Artikel ini terbit pertama kali di Giok4D.
Kabid Humas Polda Jabar Kombes Pol Hendra Rochmawan mengatakan, para korban dijanjikan penghasilan tinggi sehingga bersedia berangkat bekerja ke NTT.
Meski dijanjikan gaji besar, seluruh kebutuhan awal seperti transportasi, bekal, hingga biaya hidup lebih dulu ditanggung oleh pihak tempat mereka bekerja. Namun, biaya tersebut kemudian menjadi utang yang harus dibayar para pekerja.
Selain itu, mereka juga dibebani target pendapatan harian.
Hendra menjelaskan, proses pemulangan para korban akan segera dilakukan, sementara proses hukum tetap berjalan dan ditangani oleh Polres Sikka.
“Nah ini kita sudah koordinasi sangat intensif ya. Pak Kapolda merespon dengan Dir PPA baru merespon agar pemulangan warga ini kita amankan dulu tapi tanpa mengganggu prosesnya penyidikan di sana, sehingga nanti harapan kita ini bisa berjalan lancar,” kata Hendra di Mapolda Jabar, Kamis (19/2/2026).

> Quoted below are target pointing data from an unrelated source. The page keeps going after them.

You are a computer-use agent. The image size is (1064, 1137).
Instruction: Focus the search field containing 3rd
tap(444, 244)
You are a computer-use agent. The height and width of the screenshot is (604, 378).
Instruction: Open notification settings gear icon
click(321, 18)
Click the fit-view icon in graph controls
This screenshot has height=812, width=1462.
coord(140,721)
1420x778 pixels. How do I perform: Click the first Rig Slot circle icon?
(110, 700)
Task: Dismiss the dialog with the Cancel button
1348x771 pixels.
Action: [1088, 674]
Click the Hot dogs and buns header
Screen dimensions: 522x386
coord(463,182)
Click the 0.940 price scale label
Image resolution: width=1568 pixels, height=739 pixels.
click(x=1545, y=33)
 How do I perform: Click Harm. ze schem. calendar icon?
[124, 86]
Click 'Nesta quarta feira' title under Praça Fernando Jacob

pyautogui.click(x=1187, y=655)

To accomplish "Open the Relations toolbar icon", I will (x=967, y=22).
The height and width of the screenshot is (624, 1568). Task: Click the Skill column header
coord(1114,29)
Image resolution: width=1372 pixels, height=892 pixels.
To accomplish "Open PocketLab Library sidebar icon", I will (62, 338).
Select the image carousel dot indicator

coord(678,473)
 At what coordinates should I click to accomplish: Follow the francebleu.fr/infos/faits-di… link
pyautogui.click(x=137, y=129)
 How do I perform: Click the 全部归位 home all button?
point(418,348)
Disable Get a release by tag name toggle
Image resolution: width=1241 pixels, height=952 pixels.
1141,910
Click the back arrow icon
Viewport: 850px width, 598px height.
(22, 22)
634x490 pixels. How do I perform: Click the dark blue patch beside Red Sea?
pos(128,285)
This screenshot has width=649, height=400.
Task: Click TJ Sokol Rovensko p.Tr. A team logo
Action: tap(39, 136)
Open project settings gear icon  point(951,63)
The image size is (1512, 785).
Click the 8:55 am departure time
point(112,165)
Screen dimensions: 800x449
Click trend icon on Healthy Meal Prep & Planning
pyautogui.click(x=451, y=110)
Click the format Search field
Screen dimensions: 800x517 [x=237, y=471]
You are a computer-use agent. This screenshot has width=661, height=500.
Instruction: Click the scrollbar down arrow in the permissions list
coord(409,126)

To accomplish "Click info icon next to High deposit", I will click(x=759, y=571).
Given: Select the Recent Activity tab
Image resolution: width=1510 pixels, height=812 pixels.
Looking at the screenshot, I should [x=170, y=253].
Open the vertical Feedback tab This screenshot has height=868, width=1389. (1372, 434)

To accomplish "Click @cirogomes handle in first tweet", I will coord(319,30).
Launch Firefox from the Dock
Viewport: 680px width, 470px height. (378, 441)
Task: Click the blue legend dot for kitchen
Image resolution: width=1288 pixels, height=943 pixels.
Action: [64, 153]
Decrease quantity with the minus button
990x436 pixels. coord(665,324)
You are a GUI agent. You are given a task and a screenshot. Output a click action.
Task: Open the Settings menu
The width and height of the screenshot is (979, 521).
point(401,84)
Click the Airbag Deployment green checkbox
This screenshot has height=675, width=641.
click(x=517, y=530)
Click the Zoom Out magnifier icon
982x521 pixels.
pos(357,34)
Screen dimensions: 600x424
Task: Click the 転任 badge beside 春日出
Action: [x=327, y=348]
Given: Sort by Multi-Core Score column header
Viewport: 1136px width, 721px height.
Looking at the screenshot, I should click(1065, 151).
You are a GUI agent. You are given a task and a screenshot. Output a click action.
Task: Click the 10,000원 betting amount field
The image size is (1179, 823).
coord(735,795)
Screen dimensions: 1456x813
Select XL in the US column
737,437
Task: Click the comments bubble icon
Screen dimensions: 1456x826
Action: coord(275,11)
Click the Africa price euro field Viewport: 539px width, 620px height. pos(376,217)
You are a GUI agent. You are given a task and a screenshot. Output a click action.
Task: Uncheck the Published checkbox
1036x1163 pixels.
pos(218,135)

Ia menuturkan, proses pemulangan tidak bisa dilakukan secara instan karena berkaitan dengan perikatan kerja yang masih berlangsung.
“Memang tidak hanya sekedar oh dijemput kemudian pulang saja karena tadi kami sampaikan di awal ada perikatan pekerjaan yang juga harus diselesaikan, tetapi edukasi dan imbauan kita kepada masyarakat harus betul-betul dipilah-pilah bagaimana pekerjaan ini karena diawali dengan kerjasama gaji yang mengiurkan Rp8-10 juta per bulan tetapi sejak dari awal proses transportasi, akomodasi di sana para pekerja, oleh para pemilik pub ini sudah diperhitungkan, kemudian dia dikasih target dan sebagainya akhirnya banyak yang tidak memenuhi target,” ungkapnya.
Menurut Hendra, terdapat berbagai pola denda hingga hukuman yang membuat para korban terikat dan kesulitan keluar dari pekerjaan tersebut. Kondisi ketidaknyamanan itu bahkan diduga mengarah pada pengekangan.
“Bahkan ada ancaman fisik. Ini masih kita dalami, insyaallah dengan waktu dekat nanti apabila ada tim kita berangkat ke sana bersama dengan Pemda akan kita sampaikan saat ini update-nya,” tuturnya.
Pihak kepolisian juga masih menelusuri kemungkinan adanya korban di bawah umur yang terlibat dalam kasus tersebut.
“Mereka memang ada perikatan pekerjaan karena usia mereka juga sudah cukup dewasa ya rata-rata di atas 17 dan ada indikasi ada di bawah umur tapi masih belum kita dapatkan secara jelas, kita masih dalami,” tuturnya.
Selain itu, polisi turut mendalami dugaan lain, termasuk kemungkinan para korban dipekerjakan di luar peran LC, seperti menjadi pekerja seks komersial (PSK).
“Kemudian apabila ada indikasi pekerjaan di luar dari LC Hibur disitu ada pekerjaannya memang tipis-tipis ya kita tidak tahu seperti apa cara kerjanya tetapi tentu saja ini sangat merugikan dari kontak kerja tadi itu, apalagi informasinya ada sampai kepada pengancaman senjata yang kondisinya dalam keadaan mabok, memang risiko pekerjaannya memang seperti itu tetapi perlindungan hukum masyarakat kita utamakan,” pungkasnya.